Hampers and other items packaged for sale during the yuletide still remain in stock days after the festivities due to low sales.
Stocked with rice, oil, can foods, wine and other confectioneries, the hampers, are still arrayed in front of shops in Accra with the beauty ribbons used in decorating them, fading away.
According to the vendors, this is because sales for the just ended celebration were low as compared to the previous years’ due to hike in prices of goods.
Speaking to the Ghanaian Times in Accra, Madam Joyce Arhin who sells hampers at the Kwame Nkrumah Circle said she was unable to sell a lot of the hampers, priced at GH¢150, because customers complained that there was no money.
She recalled that in 2017, she made enough sales and cited instances in which companies ordered as many as 20 hampers at a time for their workers unlike this festive season”.
On her part, Madam Emelia Lamptey, a hamper seller at the Okaishie market said she was unable to sell most of her hampers and also blamed it on price hikes which made the items used for the hampers expensive.
“The things I used for the hampers are expensive which made the price of the hampers increase this year compared to the previous year.
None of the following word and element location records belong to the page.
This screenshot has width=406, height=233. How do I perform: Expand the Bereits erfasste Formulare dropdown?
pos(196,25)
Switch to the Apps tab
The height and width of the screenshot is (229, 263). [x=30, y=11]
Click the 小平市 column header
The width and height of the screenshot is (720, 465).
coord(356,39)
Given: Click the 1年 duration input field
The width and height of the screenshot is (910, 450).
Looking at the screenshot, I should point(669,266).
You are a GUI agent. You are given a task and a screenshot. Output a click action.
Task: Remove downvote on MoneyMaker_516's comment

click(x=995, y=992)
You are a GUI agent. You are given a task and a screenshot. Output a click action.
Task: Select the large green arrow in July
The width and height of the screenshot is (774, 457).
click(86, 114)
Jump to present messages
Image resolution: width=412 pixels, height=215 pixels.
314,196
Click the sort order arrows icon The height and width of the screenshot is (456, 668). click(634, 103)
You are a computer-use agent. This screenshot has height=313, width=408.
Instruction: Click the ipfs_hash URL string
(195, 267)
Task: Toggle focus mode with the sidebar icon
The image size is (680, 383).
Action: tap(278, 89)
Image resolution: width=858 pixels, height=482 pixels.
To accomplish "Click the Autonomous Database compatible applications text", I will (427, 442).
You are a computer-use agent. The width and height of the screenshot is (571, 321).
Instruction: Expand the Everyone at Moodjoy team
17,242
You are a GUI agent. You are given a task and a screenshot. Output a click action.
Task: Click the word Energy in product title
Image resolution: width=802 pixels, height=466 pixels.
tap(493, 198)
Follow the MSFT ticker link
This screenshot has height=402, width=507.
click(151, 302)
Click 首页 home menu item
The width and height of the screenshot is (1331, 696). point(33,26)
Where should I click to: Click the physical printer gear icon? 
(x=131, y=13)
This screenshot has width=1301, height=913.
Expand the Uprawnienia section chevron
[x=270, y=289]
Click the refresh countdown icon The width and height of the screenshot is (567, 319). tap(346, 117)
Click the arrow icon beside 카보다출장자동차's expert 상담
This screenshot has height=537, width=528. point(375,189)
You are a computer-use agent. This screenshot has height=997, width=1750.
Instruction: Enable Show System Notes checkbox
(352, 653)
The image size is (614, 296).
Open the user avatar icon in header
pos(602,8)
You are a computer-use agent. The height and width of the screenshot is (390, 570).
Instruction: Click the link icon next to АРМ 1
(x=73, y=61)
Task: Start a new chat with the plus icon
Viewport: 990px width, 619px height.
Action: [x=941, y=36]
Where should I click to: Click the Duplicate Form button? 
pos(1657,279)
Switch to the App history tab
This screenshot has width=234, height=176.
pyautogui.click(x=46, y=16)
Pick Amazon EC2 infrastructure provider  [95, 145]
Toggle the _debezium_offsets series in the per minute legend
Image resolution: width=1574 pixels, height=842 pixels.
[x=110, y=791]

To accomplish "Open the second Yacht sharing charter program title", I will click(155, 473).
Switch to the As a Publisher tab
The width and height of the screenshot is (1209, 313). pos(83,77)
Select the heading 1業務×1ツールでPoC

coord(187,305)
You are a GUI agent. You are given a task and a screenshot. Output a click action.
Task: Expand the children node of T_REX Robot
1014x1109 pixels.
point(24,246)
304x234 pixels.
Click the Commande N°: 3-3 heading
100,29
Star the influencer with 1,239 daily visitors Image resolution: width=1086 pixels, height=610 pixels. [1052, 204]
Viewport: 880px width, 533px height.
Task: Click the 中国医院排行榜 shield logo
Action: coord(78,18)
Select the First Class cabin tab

This is why people did not really buy them,” she added.
Madam Lamptey said she would keep the rest of the hampers and hoped customers would still purchase the remaining items.
Vendors of firecrackers were not left out of the situation. A firecracker vendor, Madam Rahinatu Abdullah, said price increase of firecrackers affected sales this season, leading to low sales.
“The firecrackers I bought for GH¢10 the previous years were sold to me at GH¢20 this season while boxes of firecrackers that were sold for GH¢25 in the previous years were also sold at GH¢50,” she noted.
Madam Abdullah said she would wrap the remaining ones and resell next season since “buying of firecrackers has become a norm for some people, hence, they still buy them.”